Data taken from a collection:

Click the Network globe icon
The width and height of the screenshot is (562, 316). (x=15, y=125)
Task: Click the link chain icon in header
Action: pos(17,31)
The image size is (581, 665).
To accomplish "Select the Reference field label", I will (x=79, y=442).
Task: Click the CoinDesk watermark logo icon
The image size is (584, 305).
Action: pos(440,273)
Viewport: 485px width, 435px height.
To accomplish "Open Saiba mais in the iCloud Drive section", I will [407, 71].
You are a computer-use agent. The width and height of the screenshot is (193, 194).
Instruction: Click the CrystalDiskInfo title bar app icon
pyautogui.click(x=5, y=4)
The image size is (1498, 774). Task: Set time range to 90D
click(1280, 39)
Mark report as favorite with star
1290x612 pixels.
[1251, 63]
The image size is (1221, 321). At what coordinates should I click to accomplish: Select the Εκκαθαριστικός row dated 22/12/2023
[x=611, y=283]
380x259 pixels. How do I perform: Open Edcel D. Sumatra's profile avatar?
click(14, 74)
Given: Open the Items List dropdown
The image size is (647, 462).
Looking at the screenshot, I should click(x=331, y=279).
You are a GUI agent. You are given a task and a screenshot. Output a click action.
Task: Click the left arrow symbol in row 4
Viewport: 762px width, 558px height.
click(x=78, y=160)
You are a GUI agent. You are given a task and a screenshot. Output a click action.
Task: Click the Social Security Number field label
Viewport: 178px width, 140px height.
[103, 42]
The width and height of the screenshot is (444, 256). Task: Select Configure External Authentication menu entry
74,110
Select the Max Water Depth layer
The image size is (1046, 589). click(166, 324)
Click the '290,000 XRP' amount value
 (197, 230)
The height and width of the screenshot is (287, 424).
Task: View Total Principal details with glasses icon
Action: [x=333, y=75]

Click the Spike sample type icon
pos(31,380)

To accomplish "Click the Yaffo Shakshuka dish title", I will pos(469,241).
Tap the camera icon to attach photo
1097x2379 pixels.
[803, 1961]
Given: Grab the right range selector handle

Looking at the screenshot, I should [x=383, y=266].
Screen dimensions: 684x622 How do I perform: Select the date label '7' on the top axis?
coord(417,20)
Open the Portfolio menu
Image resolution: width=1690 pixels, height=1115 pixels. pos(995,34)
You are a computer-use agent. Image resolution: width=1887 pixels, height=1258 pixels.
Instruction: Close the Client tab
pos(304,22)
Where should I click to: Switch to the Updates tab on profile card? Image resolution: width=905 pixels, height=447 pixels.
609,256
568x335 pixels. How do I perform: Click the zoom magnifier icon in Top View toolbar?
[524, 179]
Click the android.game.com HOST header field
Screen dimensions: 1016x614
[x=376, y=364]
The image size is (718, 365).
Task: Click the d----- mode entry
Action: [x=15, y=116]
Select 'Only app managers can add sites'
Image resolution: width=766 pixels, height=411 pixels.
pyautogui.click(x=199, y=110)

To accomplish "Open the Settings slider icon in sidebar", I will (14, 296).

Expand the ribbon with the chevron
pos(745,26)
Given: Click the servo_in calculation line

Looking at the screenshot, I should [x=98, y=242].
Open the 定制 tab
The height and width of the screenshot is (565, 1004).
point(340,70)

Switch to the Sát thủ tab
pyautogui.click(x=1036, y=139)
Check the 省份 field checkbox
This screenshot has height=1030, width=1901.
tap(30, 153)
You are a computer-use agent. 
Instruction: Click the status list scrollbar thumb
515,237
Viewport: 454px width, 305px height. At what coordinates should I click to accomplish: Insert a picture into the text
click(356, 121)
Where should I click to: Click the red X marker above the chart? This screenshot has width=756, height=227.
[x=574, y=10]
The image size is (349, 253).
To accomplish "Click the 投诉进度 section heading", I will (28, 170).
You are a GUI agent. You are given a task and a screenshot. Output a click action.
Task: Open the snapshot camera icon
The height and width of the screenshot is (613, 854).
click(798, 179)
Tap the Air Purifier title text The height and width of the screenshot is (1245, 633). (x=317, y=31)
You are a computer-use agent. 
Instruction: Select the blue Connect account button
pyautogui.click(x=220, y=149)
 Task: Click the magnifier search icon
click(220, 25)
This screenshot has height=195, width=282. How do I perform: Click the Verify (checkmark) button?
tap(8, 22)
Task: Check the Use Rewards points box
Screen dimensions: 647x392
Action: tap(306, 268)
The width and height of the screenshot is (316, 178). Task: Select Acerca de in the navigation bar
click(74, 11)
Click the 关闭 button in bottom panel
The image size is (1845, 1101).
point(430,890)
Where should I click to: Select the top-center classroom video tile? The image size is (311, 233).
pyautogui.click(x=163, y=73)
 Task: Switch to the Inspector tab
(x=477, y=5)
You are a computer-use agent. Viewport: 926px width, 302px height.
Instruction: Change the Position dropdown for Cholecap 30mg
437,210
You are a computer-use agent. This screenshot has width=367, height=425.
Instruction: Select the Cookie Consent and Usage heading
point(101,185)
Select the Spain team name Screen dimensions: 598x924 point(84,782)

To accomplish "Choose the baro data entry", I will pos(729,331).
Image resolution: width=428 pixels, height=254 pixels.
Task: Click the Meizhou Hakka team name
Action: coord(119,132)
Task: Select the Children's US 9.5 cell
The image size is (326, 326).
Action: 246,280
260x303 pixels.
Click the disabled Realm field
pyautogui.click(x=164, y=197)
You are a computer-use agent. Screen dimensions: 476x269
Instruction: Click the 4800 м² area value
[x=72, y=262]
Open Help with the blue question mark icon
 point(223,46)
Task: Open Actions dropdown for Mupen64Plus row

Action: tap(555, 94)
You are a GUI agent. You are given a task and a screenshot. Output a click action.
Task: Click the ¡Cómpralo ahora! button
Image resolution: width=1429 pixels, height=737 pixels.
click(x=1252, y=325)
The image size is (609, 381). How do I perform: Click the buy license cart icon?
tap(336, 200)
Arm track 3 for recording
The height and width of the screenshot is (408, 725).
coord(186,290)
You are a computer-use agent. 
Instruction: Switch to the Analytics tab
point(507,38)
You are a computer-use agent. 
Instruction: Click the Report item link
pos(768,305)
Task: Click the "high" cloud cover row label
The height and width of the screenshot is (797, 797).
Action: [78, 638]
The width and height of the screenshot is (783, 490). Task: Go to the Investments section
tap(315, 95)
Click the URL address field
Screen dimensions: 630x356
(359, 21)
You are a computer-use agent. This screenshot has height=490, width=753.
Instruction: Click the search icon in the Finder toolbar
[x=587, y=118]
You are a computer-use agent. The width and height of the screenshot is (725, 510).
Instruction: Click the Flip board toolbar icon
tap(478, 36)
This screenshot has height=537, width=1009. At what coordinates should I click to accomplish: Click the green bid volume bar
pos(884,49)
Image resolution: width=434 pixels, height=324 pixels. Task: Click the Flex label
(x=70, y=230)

- The exercise: Output the lines again exactly, starting at the line that contains "The width and height of the screenshot is (444, 256)." and ending after the line that contains "The image size is (1046, 589).".

- Solution for this exercise:
The width and height of the screenshot is (444, 256). Task: Select Configure External Authentication menu entry
74,110
Select the Max Water Depth layer
The image size is (1046, 589). click(166, 324)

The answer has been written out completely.